● Given records:

= Beginning of Section =

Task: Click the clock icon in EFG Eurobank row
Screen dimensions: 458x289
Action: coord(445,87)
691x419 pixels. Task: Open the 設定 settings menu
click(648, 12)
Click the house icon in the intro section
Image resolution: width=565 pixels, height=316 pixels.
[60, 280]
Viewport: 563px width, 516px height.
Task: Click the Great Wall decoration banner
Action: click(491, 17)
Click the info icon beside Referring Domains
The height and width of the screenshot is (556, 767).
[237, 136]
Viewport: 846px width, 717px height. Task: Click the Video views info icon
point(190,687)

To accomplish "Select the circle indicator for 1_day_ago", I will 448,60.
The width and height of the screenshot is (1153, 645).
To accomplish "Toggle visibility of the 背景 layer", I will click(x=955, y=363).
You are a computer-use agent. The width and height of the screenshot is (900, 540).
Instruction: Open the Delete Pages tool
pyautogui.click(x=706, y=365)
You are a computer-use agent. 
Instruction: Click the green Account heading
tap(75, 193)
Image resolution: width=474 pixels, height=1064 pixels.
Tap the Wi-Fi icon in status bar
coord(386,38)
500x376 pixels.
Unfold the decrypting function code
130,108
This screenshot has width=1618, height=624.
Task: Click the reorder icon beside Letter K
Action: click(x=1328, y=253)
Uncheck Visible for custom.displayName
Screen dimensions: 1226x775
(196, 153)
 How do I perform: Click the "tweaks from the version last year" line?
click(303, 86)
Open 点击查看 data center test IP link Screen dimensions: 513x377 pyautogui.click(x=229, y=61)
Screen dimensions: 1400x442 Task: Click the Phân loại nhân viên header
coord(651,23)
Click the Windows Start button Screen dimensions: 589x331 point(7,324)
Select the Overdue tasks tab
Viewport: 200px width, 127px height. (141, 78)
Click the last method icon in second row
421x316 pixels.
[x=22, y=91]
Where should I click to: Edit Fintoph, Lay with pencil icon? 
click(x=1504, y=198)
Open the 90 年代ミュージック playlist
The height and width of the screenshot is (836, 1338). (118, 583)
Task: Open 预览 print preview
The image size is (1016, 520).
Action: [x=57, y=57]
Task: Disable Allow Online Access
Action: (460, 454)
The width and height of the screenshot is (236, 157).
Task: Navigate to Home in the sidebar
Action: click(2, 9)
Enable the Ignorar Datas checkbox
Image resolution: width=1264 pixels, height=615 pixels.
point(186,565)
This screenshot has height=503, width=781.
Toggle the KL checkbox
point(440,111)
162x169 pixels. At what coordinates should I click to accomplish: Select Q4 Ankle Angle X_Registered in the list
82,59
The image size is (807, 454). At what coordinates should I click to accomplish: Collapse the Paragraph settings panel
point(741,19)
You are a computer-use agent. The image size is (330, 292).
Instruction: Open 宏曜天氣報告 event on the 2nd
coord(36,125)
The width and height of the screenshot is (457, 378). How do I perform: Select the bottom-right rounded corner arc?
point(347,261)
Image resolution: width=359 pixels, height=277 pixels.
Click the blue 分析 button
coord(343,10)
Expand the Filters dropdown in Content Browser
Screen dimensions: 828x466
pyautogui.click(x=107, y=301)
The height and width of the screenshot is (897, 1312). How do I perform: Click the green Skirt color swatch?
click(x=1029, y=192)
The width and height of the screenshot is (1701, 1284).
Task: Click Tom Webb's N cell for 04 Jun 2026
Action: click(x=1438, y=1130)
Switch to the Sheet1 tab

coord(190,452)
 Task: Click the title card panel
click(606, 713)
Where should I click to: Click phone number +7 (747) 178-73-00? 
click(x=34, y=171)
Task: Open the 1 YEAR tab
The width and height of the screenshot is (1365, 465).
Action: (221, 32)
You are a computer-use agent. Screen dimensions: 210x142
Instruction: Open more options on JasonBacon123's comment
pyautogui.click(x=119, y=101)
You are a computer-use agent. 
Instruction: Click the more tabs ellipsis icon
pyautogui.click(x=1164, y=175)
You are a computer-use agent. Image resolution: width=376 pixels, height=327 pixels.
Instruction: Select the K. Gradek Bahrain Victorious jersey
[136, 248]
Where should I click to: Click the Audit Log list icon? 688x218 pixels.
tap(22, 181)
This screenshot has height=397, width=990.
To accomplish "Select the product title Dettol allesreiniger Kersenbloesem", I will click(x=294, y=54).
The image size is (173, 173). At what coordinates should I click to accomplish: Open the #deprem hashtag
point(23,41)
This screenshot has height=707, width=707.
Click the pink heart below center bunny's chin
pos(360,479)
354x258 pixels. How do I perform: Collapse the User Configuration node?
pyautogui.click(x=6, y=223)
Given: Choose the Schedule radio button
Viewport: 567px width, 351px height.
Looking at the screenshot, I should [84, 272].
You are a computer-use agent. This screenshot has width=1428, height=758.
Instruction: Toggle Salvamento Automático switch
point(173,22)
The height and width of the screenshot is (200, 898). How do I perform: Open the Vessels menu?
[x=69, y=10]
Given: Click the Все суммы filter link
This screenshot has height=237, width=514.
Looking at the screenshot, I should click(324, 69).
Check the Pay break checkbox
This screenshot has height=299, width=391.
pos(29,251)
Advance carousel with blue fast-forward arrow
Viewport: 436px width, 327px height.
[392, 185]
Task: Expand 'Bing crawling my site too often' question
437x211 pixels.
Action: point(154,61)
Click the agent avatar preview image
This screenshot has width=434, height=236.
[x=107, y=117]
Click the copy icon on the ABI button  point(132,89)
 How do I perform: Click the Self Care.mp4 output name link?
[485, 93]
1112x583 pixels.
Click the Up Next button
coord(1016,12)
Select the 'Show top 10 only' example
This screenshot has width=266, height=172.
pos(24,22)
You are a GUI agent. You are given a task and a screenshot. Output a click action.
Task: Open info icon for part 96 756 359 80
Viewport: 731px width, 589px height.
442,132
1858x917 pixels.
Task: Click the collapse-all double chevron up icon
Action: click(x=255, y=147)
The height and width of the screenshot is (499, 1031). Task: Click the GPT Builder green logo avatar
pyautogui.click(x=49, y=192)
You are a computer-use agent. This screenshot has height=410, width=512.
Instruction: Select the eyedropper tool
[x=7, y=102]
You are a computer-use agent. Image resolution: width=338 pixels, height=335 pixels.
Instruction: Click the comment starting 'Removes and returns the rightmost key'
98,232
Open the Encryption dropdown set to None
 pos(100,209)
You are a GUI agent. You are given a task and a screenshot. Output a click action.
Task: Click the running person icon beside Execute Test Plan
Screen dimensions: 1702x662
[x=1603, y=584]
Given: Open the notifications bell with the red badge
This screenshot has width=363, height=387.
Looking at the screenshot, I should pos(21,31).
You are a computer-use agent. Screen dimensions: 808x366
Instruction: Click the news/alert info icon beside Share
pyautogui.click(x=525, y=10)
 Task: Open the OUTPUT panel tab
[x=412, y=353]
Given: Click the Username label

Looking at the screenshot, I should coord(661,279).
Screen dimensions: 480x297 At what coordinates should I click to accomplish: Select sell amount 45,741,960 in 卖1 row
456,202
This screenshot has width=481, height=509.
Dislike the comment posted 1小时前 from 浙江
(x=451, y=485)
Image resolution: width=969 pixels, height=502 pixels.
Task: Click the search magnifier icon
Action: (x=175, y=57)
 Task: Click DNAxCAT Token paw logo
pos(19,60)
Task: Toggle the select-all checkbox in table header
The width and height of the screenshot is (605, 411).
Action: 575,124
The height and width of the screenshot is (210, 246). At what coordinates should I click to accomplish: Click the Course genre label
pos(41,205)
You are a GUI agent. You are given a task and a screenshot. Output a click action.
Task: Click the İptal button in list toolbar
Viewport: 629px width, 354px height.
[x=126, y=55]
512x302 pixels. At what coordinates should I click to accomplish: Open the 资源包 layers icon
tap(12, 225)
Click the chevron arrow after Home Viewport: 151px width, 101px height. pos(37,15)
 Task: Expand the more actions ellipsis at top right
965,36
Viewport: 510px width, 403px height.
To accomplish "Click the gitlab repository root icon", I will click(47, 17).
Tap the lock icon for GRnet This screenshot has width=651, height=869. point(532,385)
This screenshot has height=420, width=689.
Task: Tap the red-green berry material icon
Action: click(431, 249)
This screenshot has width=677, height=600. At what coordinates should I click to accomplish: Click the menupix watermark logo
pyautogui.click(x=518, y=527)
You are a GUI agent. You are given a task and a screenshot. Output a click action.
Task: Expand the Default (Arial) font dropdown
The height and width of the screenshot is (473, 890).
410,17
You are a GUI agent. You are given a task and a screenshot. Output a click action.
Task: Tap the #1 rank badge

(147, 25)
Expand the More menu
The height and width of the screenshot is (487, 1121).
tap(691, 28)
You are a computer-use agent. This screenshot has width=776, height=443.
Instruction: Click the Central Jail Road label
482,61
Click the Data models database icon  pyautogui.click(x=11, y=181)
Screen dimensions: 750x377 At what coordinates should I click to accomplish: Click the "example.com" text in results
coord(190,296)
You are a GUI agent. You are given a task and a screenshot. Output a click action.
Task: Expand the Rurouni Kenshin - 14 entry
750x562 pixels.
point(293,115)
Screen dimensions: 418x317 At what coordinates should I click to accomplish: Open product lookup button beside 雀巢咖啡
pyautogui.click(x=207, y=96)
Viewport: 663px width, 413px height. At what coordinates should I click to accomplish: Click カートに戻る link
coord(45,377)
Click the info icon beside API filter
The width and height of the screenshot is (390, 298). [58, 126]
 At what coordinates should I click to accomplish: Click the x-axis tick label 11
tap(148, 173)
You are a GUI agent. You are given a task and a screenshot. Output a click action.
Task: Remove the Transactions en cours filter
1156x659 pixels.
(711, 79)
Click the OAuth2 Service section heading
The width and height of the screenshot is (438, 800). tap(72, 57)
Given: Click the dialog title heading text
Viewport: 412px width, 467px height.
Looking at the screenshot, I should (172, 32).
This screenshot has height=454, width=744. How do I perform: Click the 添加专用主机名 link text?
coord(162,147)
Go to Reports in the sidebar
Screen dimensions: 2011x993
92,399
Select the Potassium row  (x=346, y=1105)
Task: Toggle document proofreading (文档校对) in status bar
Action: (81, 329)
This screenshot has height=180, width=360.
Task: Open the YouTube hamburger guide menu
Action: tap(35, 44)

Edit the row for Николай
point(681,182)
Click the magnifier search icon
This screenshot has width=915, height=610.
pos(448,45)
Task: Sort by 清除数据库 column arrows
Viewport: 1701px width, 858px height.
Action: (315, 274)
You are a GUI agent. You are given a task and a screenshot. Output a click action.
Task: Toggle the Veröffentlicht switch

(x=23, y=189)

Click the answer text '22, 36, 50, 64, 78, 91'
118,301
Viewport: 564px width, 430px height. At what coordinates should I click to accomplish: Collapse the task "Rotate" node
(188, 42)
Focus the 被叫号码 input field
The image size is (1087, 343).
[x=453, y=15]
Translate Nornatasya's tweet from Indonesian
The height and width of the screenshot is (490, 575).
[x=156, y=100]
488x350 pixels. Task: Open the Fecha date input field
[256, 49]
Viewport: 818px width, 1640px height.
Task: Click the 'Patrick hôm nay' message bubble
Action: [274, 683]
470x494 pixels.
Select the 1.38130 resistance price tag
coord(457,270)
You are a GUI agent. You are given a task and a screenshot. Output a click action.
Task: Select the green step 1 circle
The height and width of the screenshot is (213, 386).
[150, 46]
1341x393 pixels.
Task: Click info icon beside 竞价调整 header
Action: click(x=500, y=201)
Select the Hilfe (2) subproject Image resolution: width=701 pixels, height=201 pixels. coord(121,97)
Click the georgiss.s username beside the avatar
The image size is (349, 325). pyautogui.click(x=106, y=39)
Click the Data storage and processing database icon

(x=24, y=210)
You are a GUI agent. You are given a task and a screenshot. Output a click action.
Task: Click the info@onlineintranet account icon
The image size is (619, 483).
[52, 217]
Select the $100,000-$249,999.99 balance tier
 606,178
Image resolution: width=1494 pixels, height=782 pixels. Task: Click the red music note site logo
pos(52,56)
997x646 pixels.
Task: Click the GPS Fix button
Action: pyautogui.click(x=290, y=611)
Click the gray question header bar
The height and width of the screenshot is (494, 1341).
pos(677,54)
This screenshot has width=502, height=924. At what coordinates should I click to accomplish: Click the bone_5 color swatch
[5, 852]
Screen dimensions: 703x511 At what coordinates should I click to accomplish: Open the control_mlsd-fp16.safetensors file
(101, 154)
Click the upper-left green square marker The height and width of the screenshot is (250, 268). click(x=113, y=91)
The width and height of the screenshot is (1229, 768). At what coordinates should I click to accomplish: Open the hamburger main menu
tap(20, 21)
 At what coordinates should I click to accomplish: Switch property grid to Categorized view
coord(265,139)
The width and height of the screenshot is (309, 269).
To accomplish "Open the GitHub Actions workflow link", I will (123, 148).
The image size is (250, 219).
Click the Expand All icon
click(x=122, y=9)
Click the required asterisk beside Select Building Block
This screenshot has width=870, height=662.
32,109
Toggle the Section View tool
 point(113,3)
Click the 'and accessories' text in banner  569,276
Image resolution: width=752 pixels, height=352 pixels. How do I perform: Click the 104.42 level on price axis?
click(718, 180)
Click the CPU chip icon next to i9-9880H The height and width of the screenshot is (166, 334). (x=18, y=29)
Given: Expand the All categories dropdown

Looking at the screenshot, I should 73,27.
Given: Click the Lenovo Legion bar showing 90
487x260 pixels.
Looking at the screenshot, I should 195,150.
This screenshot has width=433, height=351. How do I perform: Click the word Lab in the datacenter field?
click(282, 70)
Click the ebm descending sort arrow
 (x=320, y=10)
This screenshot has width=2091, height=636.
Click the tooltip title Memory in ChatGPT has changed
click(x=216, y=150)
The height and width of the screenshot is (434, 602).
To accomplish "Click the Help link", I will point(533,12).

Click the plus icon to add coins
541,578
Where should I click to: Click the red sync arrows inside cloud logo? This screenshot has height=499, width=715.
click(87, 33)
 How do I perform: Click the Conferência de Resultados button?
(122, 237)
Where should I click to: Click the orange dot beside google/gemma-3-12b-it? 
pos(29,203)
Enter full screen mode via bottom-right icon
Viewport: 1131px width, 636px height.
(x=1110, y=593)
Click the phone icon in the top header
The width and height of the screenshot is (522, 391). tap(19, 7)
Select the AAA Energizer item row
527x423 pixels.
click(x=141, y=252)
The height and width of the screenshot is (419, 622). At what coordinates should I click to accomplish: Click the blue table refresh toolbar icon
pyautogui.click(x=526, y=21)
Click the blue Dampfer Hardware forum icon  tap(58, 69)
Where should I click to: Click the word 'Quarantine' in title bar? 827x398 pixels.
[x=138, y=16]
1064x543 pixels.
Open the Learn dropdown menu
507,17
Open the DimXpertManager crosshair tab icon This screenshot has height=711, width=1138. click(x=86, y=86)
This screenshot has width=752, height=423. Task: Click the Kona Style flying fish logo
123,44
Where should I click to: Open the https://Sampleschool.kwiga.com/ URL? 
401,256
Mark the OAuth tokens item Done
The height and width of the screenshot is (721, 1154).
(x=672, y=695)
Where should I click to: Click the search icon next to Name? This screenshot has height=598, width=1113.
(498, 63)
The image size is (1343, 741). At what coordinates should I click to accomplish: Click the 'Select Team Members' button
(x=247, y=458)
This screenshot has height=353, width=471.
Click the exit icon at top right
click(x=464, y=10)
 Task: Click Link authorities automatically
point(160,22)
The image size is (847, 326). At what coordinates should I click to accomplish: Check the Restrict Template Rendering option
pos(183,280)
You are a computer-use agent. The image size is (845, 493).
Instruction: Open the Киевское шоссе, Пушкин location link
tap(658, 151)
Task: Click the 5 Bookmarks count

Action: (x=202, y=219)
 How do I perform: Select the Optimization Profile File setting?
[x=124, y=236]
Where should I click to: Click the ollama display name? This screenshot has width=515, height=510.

= End of Section =

Each line in the data where the string "preview" occurs should be identified and copied.

● Completed task:
Task: Open 预览 print preview
Click the agent avatar preview image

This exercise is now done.